Prompt
Put every line of the listing below into a JSON list of strings, one string per line, leaving out blank lines.

Exercise data

____

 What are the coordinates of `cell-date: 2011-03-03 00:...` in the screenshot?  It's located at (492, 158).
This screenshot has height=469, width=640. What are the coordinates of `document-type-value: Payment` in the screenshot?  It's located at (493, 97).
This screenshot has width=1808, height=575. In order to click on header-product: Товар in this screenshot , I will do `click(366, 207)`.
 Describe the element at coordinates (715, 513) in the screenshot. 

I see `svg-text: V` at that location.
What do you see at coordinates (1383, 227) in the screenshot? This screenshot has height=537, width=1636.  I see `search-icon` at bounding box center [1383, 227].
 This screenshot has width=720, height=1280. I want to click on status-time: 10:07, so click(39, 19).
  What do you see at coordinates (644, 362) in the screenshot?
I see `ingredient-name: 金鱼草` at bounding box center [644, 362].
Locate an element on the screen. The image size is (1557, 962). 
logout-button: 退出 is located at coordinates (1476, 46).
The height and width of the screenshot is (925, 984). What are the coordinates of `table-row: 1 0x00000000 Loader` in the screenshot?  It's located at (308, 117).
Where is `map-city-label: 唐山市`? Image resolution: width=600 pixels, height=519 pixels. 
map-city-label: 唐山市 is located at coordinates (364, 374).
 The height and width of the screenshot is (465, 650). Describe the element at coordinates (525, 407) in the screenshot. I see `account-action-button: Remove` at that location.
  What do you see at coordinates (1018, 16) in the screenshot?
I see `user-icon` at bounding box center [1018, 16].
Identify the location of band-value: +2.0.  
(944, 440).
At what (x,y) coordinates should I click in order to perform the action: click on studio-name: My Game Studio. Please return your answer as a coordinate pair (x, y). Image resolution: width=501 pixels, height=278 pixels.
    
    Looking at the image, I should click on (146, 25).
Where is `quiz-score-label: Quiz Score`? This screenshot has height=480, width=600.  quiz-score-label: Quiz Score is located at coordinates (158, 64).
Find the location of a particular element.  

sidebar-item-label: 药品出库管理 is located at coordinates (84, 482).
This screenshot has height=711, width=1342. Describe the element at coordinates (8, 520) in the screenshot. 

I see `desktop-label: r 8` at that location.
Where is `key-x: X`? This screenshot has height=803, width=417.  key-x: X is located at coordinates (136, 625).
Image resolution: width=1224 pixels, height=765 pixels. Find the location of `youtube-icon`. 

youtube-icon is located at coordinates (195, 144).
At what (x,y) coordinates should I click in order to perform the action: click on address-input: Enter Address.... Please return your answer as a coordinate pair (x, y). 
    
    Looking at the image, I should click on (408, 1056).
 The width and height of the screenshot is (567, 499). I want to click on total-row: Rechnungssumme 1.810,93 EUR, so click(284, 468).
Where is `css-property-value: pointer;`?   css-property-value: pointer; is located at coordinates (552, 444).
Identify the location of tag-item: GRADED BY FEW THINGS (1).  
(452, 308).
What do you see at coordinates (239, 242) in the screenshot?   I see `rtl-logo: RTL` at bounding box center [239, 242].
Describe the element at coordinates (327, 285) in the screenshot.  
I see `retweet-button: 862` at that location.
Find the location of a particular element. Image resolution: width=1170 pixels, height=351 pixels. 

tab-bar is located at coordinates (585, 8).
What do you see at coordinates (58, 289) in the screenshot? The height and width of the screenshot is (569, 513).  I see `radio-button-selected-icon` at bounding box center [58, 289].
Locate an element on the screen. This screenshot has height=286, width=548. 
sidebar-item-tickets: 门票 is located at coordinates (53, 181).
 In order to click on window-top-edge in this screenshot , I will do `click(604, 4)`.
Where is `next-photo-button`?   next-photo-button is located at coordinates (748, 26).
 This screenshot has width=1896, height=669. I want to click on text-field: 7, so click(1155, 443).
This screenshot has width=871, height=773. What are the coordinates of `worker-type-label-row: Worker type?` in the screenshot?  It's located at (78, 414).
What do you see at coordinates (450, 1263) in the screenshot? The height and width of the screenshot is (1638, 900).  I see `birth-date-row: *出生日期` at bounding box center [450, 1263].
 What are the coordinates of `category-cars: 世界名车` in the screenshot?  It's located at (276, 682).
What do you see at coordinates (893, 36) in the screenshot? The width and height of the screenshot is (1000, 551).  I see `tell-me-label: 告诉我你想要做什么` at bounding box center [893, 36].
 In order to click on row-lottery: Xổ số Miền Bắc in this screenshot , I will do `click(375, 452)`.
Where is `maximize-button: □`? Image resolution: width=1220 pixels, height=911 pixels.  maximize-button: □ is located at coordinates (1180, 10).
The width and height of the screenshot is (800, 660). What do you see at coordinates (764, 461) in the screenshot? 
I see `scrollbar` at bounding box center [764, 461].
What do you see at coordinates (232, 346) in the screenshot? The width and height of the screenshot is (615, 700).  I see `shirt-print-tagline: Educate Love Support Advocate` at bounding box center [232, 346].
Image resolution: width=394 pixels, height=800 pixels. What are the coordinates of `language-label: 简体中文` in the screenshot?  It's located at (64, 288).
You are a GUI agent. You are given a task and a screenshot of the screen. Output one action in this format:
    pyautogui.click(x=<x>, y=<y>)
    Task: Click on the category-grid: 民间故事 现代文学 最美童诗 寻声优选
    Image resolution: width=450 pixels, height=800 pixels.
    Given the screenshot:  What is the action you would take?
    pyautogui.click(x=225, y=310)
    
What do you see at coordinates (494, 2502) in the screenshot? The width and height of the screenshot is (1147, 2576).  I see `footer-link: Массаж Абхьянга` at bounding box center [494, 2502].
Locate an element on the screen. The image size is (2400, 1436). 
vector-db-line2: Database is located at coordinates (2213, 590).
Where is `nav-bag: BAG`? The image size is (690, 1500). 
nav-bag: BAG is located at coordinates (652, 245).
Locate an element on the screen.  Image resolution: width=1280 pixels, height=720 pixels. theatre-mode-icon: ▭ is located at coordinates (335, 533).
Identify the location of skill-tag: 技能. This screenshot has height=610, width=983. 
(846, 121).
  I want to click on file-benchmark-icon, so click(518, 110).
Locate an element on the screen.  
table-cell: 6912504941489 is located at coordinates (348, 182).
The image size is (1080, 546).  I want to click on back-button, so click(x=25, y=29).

____

Response for this exercise
[
  " What are the coordinates of `cell-date: 2011-03-03 00:...` in the screenshot?  It's located at (492, 158).",
  "This screenshot has height=469, width=640. What are the coordinates of `document-type-value: Payment` in the screenshot?  It's located at (493, 97).",
  "This screenshot has width=1808, height=575. In order to click on header-product: Товар in this screenshot , I will do `click(366, 207)`.",
  " Describe the element at coordinates (715, 513) in the screenshot. ",
  "I see `svg-text: V` at that location.",
  "What do you see at coordinates (1383, 227) in the screenshot? This screenshot has height=537, width=1636.  I see `search-icon` at bounding box center [1383, 227].",
  " This screenshot has width=720, height=1280. I want to click on status-time: 10:07, so click(39, 19).",
  "  What do you see at coordinates (644, 362) in the screenshot?",
  "I see `ingredient-name: 金鱼草` at bounding box center [644, 362].",
  "Locate an element on the screen. The image size is (1557, 962). ",
  "logout-button: 退出 is located at coordinates (1476, 46).",
  "The height and width of the screenshot is (925, 984). What are the coordinates of `table-row: 1 0x00000000 Loader` in the screenshot?  It's located at (308, 117).",
  "Where is `map-city-label: 唐山市`? Image resolution: width=600 pixels, height=519 pixels. ",
  "map-city-label: 唐山市 is located at coordinates (364, 374).",
  " The height and width of the screenshot is (465, 650). Describe the element at coordinates (525, 407) in the screenshot. I see `account-action-button: Remove` at that location.",
  "  What do you see at coordinates (1018, 16) in the screenshot?",
  "I see `user-icon` at bounding box center [1018, 16].",
  "Identify the location of band-value: +2.0.  ",
  "(944, 440).",
  "At what (x,y) coordinates should I click in order to perform the action: click on studio-name: My Game Studio. Please return your answer as a coordinate pair (x, y). Image resolution: width=501 pixels, height=278 pixels.",
  "    Looking at the image, I should click on (146, 25).",
  "Where is `quiz-score-label: Quiz Score`? This screenshot has height=480, width=600.  quiz-score-label: Quiz Score is located at coordinates (158, 64).",
  "Find the location of a particular element.  ",
  "sidebar-item-label: 药品出库管理 is located at coordinates (84, 482).",
  "This screenshot has height=711, width=1342. Describe the element at coordinates (8, 520) in the screenshot. ",
  "I see `desktop-label: r 8` at that location.",
  "Where is `key-x: X`? This screenshot has height=803, width=417.  key-x: X is located at coordinates (136, 625).",
  "Image resolution: width=1224 pixels, height=765 pixels. Find the location of `youtube-icon`. ",
  "youtube-icon is located at coordinates (195, 144).",
  "At what (x,y) coordinates should I click in order to perform the action: click on address-input: Enter Address.... Please return your answer as a coordinate pair (x, y). ",
  "    Looking at the image, I should click on (408, 1056).",
  " The width and height of the screenshot is (567, 499). I want to click on total-row: Rechnungssumme 1.810,93 EUR, so click(284, 468).",
  "Where is `css-property-value: pointer;`?   css-property-value: pointer; is located at coordinates (552, 444).",
  "Identify the location of tag-item: GRADED BY FEW THINGS (1).  ",
  "(452, 308).",
  "What do you see at coordinates (239, 242) in the screenshot?   I see `rtl-logo: RTL` at bounding box center [239, 242].",
  "Describe the element at coordinates (327, 285) in the screenshot.  ",
  "I see `retweet-button: 862` at that location.",
  "Find the location of a particular element. Image resolution: width=1170 pixels, height=351 pixels. ",
  "tab-bar is located at coordinates (585, 8).",
  "What do you see at coordinates (58, 289) in the screenshot? The height and width of the screenshot is (569, 513).  I see `radio-button-selected-icon` at bounding box center [58, 289].",
  "Locate an element on the screen. This screenshot has height=286, width=548. ",
  "sidebar-item-tickets: 门票 is located at coordinates (53, 181).",
  " In order to click on window-top-edge in this screenshot , I will do `click(604, 4)`.",
  "Where is `next-photo-button`?   next-photo-button is located at coordinates (748, 26).",
  " This screenshot has width=1896, height=669. I want to click on text-field: 7, so click(1155, 443).",
  "This screenshot has width=871, height=773. What are the coordinates of `worker-type-label-row: Worker type?` in the screenshot?  It's located at (78, 414).",
  "What do you see at coordinates (450, 1263) in the screenshot? The height and width of the screenshot is (1638, 900).  I see `birth-date-row: *出生日期` at bounding box center [450, 1263].",
  " What are the coordinates of `category-cars: 世界名车` in the screenshot?  It's located at (276, 682).",
  "What do you see at coordinates (893, 36) in the screenshot? The width and height of the screenshot is (1000, 551).  I see `tell-me-label: 告诉我你想要做什么` at bounding box center [893, 36].",
  " In order to click on row-lottery: Xổ số Miền Bắc in this screenshot , I will do `click(375, 452)`.",
  "Where is `maximize-button: □`? Image resolution: width=1220 pixels, height=911 pixels.  maximize-button: □ is located at coordinates (1180, 10).",
  "The width and height of the screenshot is (800, 660). What do you see at coordinates (764, 461) in the screenshot? ",
  "I see `scrollbar` at bounding box center [764, 461].",
  "What do you see at coordinates (232, 346) in the screenshot? The width and height of the screenshot is (615, 700).  I see `shirt-print-tagline: Educate Love Support Advocate` at bounding box center [232, 346].",
  "Image resolution: width=394 pixels, height=800 pixels. What are the coordinates of `language-label: 简体中文` in the screenshot?  It's located at (64, 288).",
  "You are a GUI agent. You are given a task and a screenshot of the screen. Output one action in this format:",
  "    pyautogui.click(x=<x>, y=<y>)",
  "    Task: Click on the category-grid: 民间故事 现代文学 最美童诗 寻声优选",
  "    Image resolution: width=450 pixels, height=800 pixels.",
  "    Given the screenshot:  What is the action you would take?",
  "    pyautogui.click(x=225, y=310)",
  "What do you see at coordinates (494, 2502) in the screenshot? The width and height of the screenshot is (1147, 2576).  I see `footer-link: Массаж Абхьянга` at bounding box center [494, 2502].",
  "Locate an element on the screen. The image size is (2400, 1436). ",
  "vector-db-line2: Database is located at coordinates (2213, 590).",
  "Where is `nav-bag: BAG`? The image size is (690, 1500). ",
  "nav-bag: BAG is located at coordinates (652, 245).",
  "Locate an element on the screen.  Image resolution: width=1280 pixels, height=720 pixels. theatre-mode-icon: ▭ is located at coordinates (335, 533).",
  "Identify the location of skill-tag: 技能. This screenshot has height=610, width=983. ",
  "(846, 121).",
  "  I want to click on file-benchmark-icon, so click(518, 110).",
  "Locate an element on the screen.  ",
  "table-cell: 6912504941489 is located at coordinates (348, 182).",
  "The image size is (1080, 546).  I want to click on back-button, so click(x=25, y=29)."
]